Across the listing that follows, work out how many lines carry the string "avatar". Provide that number and nothing else.

╭─ SOURCE INFORMATION

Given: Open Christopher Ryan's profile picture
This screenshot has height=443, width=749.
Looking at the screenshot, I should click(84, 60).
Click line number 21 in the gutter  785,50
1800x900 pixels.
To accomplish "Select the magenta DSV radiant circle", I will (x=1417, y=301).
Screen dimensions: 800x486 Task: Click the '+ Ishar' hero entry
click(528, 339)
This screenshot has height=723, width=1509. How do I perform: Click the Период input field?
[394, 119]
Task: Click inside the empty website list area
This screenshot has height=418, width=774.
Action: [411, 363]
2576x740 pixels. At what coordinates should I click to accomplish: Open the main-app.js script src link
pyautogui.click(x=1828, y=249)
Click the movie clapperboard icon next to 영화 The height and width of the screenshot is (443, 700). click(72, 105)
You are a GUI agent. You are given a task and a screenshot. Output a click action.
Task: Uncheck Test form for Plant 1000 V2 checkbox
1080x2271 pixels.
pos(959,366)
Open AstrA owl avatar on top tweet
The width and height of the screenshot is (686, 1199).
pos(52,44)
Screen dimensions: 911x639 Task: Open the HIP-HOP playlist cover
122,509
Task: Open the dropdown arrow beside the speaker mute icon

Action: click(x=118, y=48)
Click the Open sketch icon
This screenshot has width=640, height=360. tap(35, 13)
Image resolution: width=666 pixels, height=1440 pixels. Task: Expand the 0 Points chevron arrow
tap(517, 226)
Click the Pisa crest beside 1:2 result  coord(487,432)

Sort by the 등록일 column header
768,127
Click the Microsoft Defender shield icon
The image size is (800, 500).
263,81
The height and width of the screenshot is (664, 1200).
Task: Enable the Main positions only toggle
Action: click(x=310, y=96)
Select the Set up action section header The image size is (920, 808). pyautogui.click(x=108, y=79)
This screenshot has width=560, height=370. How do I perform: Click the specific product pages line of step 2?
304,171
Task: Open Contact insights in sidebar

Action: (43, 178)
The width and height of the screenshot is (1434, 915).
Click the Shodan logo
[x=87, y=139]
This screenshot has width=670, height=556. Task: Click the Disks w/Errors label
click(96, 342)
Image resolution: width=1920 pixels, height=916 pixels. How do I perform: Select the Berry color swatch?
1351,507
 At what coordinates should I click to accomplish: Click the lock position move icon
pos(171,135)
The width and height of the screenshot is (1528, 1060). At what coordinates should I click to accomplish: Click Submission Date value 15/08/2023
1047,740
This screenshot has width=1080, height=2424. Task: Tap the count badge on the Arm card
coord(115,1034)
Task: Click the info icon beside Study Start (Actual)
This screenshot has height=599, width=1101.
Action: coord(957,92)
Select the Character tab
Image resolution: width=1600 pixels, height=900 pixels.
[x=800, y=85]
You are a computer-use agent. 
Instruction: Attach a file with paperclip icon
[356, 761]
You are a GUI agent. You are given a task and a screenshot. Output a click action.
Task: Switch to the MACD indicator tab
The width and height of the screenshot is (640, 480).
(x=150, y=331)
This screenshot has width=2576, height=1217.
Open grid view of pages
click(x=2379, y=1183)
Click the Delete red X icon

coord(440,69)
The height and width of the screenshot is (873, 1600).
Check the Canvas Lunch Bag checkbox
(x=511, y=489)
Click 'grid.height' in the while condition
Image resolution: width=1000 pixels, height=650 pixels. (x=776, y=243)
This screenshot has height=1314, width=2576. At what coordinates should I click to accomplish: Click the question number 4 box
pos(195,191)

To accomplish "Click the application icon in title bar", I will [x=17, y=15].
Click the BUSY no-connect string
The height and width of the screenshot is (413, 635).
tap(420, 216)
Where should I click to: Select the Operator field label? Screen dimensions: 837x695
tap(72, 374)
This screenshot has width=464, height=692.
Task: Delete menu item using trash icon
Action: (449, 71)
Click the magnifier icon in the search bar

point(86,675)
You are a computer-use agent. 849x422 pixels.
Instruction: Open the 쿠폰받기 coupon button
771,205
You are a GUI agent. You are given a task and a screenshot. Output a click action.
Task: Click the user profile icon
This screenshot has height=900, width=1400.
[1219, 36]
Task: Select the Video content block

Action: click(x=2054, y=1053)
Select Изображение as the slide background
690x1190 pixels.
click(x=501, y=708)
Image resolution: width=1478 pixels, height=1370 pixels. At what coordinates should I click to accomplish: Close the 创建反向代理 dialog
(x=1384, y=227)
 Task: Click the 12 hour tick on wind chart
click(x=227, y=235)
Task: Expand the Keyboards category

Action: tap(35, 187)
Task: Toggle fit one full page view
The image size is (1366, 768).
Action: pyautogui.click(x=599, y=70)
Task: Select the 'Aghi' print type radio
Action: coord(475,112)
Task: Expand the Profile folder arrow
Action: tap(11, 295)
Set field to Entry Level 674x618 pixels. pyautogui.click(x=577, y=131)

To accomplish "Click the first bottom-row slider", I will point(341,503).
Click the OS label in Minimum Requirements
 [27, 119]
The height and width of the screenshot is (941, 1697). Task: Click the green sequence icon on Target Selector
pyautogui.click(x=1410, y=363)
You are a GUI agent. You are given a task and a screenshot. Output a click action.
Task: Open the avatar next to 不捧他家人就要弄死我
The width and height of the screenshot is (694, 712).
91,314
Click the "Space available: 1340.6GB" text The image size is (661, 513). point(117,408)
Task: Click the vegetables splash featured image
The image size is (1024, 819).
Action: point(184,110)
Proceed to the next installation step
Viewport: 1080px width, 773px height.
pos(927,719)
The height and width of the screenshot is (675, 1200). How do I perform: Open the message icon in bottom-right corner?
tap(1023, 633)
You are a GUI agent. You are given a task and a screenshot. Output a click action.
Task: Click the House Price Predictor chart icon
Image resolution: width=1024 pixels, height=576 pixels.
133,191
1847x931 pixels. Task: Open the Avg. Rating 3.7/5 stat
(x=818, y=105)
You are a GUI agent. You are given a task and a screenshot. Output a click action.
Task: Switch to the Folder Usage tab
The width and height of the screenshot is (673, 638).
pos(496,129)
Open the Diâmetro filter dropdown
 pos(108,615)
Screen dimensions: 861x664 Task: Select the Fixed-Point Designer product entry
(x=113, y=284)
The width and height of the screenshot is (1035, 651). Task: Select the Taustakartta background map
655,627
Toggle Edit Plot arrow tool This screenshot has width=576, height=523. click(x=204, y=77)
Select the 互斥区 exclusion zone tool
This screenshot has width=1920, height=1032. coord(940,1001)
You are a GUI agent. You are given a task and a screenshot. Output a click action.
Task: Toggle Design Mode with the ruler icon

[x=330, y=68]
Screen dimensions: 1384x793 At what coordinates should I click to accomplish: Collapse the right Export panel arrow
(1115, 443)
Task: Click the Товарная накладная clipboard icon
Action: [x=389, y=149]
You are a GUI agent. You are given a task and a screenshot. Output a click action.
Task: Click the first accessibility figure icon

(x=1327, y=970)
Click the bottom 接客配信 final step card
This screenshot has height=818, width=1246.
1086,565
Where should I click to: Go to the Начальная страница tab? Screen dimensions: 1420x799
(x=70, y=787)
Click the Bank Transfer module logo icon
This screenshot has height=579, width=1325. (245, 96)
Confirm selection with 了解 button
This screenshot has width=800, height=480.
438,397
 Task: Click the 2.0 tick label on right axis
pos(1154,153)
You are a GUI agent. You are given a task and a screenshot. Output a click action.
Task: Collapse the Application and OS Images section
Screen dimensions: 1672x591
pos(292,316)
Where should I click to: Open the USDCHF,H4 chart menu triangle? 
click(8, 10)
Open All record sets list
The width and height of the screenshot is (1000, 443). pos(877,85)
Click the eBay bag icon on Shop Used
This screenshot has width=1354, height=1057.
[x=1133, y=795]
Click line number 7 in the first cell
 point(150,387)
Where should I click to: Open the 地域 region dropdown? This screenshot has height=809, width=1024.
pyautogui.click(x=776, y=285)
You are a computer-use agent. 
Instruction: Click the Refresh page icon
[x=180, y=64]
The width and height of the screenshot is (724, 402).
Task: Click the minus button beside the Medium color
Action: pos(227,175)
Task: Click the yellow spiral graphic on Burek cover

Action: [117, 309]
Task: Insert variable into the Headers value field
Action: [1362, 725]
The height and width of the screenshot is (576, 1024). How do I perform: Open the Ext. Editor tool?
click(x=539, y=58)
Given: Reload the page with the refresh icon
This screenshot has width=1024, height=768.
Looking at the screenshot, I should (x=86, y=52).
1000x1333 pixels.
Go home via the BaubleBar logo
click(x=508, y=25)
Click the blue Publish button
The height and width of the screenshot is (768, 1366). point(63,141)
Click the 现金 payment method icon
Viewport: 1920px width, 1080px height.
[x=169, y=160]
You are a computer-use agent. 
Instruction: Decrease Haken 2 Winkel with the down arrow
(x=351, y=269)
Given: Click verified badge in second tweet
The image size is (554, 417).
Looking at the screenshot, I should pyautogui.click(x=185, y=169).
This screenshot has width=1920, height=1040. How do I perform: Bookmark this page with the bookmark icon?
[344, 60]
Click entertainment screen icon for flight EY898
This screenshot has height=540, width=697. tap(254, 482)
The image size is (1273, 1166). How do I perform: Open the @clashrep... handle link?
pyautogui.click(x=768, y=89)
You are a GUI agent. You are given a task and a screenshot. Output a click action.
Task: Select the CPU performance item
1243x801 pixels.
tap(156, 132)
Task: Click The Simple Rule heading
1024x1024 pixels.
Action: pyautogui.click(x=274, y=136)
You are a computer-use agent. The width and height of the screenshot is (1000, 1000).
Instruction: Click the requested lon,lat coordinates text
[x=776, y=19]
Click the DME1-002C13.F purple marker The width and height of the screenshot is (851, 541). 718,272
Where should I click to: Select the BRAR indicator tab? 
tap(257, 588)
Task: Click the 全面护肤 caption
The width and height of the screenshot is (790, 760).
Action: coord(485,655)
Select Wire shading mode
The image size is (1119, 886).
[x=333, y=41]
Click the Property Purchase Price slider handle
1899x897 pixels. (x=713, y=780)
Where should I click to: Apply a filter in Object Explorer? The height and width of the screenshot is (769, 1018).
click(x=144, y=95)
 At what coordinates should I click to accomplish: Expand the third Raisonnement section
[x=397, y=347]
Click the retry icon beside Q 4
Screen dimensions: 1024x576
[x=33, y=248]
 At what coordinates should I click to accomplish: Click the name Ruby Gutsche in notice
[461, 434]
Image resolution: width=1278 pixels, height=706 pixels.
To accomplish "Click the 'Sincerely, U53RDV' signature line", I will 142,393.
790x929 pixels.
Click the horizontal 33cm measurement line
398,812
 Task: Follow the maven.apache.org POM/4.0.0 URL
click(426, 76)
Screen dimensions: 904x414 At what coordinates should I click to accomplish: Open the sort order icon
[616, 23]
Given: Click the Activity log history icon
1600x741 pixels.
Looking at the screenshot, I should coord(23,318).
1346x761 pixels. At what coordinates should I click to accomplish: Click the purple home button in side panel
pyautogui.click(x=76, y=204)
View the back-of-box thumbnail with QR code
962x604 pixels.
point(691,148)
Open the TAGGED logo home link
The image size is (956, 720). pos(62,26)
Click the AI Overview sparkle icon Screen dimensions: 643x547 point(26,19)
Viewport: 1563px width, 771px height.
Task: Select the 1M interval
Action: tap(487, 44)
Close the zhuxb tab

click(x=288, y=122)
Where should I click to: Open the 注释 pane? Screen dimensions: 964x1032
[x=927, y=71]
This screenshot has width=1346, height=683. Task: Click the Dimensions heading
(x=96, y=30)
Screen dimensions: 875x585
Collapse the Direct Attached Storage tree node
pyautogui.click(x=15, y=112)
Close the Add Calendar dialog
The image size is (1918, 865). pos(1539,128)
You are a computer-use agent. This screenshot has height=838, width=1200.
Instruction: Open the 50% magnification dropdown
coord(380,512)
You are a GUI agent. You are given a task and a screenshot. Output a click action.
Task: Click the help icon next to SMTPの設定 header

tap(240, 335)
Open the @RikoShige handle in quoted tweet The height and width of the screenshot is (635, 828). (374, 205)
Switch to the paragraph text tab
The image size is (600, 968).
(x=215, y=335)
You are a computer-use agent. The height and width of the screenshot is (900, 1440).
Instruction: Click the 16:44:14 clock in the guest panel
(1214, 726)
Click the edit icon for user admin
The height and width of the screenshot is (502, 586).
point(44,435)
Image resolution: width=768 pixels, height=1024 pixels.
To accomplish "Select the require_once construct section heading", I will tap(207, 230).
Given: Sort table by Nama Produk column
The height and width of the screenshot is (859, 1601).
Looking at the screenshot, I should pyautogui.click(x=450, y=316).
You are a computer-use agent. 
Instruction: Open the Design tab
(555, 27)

╰─

• [EXERCISE OUTPUT] 2